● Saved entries
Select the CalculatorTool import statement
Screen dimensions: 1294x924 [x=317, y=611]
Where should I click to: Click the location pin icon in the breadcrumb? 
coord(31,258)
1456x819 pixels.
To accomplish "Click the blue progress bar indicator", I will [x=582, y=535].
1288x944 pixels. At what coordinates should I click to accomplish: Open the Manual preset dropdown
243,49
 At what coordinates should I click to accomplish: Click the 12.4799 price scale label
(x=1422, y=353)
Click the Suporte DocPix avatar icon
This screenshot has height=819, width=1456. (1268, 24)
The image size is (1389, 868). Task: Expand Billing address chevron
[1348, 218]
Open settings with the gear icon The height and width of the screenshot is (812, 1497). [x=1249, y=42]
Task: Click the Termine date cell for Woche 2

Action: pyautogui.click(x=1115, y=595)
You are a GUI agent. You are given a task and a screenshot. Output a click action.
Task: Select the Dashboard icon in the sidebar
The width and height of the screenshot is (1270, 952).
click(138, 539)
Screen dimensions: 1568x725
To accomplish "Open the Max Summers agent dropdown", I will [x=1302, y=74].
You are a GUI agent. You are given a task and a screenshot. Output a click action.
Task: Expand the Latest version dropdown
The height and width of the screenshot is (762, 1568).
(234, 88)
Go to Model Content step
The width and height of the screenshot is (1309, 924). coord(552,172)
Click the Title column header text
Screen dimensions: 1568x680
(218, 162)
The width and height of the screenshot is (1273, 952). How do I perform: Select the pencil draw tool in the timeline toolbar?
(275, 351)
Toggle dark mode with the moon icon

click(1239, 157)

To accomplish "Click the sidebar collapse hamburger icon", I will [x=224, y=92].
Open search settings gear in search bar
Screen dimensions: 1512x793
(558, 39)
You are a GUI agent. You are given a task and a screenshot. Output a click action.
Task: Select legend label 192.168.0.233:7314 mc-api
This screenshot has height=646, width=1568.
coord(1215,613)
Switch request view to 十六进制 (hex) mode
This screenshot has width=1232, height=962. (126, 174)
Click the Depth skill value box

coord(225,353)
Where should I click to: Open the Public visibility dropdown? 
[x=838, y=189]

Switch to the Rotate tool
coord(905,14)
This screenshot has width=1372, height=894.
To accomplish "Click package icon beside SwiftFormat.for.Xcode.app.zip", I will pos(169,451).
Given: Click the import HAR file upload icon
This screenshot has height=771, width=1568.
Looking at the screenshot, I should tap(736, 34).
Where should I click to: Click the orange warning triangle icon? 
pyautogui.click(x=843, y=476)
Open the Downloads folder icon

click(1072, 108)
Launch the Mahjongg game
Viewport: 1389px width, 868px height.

● WORK REQUEST
Starting at the line that contains "Switch to the Rotate tool", return every line through the last one above, exactly as written.

● EXPECTED OUTPUT
Switch to the Rotate tool
coord(905,14)
This screenshot has width=1372, height=894.
To accomplish "Click package icon beside SwiftFormat.for.Xcode.app.zip", I will pos(169,451).
Given: Click the import HAR file upload icon
This screenshot has height=771, width=1568.
Looking at the screenshot, I should tap(736, 34).
Where should I click to: Click the orange warning triangle icon? 
pyautogui.click(x=843, y=476)
Open the Downloads folder icon

click(1072, 108)
Launch the Mahjongg game
Viewport: 1389px width, 868px height.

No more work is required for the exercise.